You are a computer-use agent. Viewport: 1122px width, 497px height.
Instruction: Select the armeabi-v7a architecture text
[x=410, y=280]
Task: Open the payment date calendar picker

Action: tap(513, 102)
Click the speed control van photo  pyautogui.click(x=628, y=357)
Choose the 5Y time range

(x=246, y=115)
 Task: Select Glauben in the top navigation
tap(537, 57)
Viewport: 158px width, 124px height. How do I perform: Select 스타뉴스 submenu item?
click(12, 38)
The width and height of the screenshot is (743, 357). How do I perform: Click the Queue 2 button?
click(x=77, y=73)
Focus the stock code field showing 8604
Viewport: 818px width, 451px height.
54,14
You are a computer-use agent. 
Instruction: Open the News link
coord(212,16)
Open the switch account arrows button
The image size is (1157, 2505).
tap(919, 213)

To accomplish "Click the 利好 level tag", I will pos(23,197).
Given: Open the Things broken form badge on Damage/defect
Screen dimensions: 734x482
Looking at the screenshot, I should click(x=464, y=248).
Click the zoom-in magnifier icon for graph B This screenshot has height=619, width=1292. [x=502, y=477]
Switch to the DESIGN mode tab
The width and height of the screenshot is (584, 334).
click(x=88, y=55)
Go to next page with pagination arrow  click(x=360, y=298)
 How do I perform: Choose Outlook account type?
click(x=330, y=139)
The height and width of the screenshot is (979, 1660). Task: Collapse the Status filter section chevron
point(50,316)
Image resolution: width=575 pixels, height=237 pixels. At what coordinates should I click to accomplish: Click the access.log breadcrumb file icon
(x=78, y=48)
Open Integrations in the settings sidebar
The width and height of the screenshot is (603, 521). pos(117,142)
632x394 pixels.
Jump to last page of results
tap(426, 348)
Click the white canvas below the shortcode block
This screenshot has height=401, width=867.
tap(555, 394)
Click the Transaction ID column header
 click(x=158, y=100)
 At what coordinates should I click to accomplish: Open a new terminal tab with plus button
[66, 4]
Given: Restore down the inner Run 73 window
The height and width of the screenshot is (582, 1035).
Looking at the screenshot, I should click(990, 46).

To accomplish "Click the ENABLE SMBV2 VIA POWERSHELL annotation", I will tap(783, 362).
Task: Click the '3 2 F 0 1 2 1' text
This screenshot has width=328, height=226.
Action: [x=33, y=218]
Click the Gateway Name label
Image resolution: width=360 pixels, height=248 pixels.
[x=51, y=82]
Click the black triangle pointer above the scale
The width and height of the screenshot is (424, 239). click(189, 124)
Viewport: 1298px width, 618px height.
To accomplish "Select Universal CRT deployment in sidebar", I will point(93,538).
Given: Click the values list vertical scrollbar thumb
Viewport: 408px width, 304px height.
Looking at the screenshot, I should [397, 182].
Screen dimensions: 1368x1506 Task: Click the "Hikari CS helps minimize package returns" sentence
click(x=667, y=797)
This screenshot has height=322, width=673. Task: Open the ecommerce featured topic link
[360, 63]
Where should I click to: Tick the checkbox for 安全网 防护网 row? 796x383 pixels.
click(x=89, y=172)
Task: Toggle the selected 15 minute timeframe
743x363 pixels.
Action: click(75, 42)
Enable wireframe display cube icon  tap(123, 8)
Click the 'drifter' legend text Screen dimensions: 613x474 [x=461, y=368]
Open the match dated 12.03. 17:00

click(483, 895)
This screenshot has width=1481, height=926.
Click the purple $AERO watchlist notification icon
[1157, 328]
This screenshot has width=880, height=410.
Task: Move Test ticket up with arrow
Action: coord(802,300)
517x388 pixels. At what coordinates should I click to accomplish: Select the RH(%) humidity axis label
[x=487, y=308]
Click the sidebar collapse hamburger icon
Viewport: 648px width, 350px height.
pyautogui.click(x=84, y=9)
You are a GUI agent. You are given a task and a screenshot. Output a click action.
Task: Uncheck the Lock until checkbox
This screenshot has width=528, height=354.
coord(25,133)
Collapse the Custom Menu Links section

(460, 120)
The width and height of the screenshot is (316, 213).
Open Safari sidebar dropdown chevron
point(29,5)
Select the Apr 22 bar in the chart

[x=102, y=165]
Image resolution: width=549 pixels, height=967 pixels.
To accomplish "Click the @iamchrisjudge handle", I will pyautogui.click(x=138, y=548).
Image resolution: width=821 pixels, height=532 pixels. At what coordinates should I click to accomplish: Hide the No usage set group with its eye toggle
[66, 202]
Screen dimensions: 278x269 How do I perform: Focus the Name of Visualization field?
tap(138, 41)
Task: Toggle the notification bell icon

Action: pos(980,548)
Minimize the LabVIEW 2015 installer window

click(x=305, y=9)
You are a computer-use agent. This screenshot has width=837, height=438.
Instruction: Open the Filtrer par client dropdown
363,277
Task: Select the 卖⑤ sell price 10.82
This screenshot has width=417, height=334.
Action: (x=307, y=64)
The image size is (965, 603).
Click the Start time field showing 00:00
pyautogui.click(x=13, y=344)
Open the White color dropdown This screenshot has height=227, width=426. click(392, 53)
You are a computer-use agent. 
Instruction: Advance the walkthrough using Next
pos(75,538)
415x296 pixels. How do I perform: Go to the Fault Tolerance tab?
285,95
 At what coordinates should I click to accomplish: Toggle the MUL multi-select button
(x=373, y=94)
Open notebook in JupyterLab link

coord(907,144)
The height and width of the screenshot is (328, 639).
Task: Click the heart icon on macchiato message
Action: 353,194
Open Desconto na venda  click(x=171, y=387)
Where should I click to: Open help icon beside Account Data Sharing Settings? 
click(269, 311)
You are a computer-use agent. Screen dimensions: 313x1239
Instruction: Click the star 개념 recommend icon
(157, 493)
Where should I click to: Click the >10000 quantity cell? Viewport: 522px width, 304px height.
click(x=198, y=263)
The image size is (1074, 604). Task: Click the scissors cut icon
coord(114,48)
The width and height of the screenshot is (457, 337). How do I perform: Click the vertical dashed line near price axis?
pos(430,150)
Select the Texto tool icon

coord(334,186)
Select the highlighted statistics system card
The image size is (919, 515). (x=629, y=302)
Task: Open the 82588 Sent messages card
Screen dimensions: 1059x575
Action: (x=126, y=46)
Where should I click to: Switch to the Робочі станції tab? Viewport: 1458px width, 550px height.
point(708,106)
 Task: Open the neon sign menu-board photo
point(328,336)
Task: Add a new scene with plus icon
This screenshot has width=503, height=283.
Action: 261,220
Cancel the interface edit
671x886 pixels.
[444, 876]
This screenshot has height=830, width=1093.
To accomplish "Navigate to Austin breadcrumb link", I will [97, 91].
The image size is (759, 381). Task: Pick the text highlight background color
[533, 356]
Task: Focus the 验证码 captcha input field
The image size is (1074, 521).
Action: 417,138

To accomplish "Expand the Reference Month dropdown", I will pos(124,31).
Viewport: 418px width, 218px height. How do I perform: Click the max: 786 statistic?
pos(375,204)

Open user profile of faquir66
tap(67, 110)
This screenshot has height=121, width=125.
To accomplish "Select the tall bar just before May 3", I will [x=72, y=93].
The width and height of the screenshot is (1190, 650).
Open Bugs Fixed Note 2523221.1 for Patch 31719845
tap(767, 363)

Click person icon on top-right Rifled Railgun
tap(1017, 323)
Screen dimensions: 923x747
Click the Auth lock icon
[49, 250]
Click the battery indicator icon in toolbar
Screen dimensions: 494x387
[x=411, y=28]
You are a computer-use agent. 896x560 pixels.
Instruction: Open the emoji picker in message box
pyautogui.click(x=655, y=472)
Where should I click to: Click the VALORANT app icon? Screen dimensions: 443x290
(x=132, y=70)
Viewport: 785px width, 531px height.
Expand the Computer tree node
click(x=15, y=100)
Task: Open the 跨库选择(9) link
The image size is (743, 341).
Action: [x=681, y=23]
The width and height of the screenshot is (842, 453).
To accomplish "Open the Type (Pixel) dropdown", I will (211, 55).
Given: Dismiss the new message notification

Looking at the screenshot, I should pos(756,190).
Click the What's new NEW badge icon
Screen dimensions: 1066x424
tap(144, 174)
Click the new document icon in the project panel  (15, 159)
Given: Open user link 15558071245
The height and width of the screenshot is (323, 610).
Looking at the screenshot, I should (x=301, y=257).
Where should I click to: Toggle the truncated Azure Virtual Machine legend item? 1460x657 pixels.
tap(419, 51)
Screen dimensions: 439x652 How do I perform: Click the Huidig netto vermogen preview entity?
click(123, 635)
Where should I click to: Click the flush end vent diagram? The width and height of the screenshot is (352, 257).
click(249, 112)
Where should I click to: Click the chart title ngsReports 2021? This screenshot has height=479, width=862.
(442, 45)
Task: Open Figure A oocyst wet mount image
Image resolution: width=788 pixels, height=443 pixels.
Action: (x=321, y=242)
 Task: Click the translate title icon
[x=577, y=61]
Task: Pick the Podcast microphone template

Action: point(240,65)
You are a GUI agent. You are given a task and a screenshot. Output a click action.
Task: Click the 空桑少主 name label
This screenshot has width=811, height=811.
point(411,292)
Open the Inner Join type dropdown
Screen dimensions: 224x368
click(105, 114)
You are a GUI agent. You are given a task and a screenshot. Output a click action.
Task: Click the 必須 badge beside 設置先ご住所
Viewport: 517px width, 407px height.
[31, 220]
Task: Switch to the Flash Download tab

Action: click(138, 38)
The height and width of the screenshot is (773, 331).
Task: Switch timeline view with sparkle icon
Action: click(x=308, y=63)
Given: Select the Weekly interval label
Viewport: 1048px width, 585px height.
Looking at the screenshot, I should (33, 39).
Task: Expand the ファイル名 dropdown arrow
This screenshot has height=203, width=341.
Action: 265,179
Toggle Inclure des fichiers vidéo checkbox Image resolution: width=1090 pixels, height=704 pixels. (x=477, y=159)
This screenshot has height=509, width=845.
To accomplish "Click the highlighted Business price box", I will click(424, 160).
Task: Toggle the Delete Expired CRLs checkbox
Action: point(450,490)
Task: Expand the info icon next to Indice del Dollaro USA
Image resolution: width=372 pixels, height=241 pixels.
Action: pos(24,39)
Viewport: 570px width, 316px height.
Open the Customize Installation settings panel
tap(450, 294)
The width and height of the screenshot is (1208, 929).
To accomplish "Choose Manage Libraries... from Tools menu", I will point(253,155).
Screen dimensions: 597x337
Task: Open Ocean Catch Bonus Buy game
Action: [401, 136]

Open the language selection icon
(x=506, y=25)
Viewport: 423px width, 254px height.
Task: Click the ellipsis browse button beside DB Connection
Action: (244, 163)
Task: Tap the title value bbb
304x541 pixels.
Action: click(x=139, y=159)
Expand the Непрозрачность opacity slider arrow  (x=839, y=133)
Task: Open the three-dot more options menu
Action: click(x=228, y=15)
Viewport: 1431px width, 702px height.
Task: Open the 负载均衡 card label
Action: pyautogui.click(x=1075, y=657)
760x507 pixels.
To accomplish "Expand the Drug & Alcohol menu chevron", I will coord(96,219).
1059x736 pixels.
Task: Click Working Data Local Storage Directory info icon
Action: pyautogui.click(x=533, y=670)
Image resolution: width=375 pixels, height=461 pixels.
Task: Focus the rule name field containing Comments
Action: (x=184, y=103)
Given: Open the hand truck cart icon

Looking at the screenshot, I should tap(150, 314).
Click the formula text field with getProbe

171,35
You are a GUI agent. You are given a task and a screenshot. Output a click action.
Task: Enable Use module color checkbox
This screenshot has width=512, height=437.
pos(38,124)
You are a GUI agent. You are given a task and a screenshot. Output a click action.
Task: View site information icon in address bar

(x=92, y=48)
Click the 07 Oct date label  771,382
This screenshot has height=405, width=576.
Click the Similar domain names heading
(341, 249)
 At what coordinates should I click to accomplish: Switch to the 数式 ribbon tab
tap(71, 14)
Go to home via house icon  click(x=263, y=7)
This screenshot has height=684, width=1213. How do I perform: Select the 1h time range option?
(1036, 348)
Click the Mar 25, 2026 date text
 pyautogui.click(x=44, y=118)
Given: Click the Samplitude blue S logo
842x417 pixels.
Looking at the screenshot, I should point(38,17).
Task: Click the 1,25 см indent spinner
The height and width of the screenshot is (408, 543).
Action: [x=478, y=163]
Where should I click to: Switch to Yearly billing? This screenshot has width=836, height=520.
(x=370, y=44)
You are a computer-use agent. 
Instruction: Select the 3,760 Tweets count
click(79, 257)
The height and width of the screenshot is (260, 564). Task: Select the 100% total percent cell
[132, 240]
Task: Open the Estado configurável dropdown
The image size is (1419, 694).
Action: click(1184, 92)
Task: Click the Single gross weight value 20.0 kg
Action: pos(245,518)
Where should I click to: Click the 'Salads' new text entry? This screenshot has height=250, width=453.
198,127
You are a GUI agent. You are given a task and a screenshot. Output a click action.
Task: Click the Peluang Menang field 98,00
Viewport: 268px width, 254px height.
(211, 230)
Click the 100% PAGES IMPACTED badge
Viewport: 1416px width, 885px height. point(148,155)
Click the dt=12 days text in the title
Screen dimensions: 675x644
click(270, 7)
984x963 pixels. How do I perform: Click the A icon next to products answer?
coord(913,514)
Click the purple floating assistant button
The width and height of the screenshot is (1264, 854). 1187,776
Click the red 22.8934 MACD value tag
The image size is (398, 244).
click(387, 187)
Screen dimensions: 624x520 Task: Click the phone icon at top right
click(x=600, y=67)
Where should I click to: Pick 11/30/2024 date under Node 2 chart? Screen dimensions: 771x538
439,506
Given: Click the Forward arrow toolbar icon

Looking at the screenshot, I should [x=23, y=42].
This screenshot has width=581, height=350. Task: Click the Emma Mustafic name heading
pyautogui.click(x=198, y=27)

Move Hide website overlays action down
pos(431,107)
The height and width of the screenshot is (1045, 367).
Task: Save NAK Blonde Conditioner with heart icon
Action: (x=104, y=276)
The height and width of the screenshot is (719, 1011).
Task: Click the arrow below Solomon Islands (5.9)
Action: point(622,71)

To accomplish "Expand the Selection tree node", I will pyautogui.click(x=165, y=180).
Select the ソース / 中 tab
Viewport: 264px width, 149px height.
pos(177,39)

^^^^^^^^

Brief: Write down again the exact lines running from the beginning of the data to the line containing "Click the white", with both ends included.

Written answer:
You are a computer-use agent. Viewport: 1122px width, 497px height.
Instruction: Select the armeabi-v7a architecture text
[x=410, y=280]
Task: Open the payment date calendar picker

Action: tap(513, 102)
Click the speed control van photo  pyautogui.click(x=628, y=357)
Choose the 5Y time range

(x=246, y=115)
 Task: Select Glauben in the top navigation
tap(537, 57)
Viewport: 158px width, 124px height. How do I perform: Select 스타뉴스 submenu item?
click(12, 38)
The width and height of the screenshot is (743, 357). How do I perform: Click the Queue 2 button?
click(x=77, y=73)
Focus the stock code field showing 8604
Viewport: 818px width, 451px height.
54,14
You are a computer-use agent. 
Instruction: Open the News link
coord(212,16)
Open the switch account arrows button
The image size is (1157, 2505).
tap(919, 213)

To accomplish "Click the 利好 level tag", I will pos(23,197).
Given: Open the Things broken form badge on Damage/defect
Screen dimensions: 734x482
Looking at the screenshot, I should click(x=464, y=248).
Click the zoom-in magnifier icon for graph B This screenshot has height=619, width=1292. [x=502, y=477]
Switch to the DESIGN mode tab
The width and height of the screenshot is (584, 334).
click(x=88, y=55)
Go to next page with pagination arrow  click(x=360, y=298)
 How do I perform: Choose Outlook account type?
click(x=330, y=139)
The height and width of the screenshot is (979, 1660). Task: Collapse the Status filter section chevron
point(50,316)
Image resolution: width=575 pixels, height=237 pixels. At what coordinates should I click to accomplish: Click the access.log breadcrumb file icon
(x=78, y=48)
Open Integrations in the settings sidebar
The width and height of the screenshot is (603, 521). pos(117,142)
632x394 pixels.
Jump to last page of results
tap(426, 348)
Click the white canvas below the shortcode block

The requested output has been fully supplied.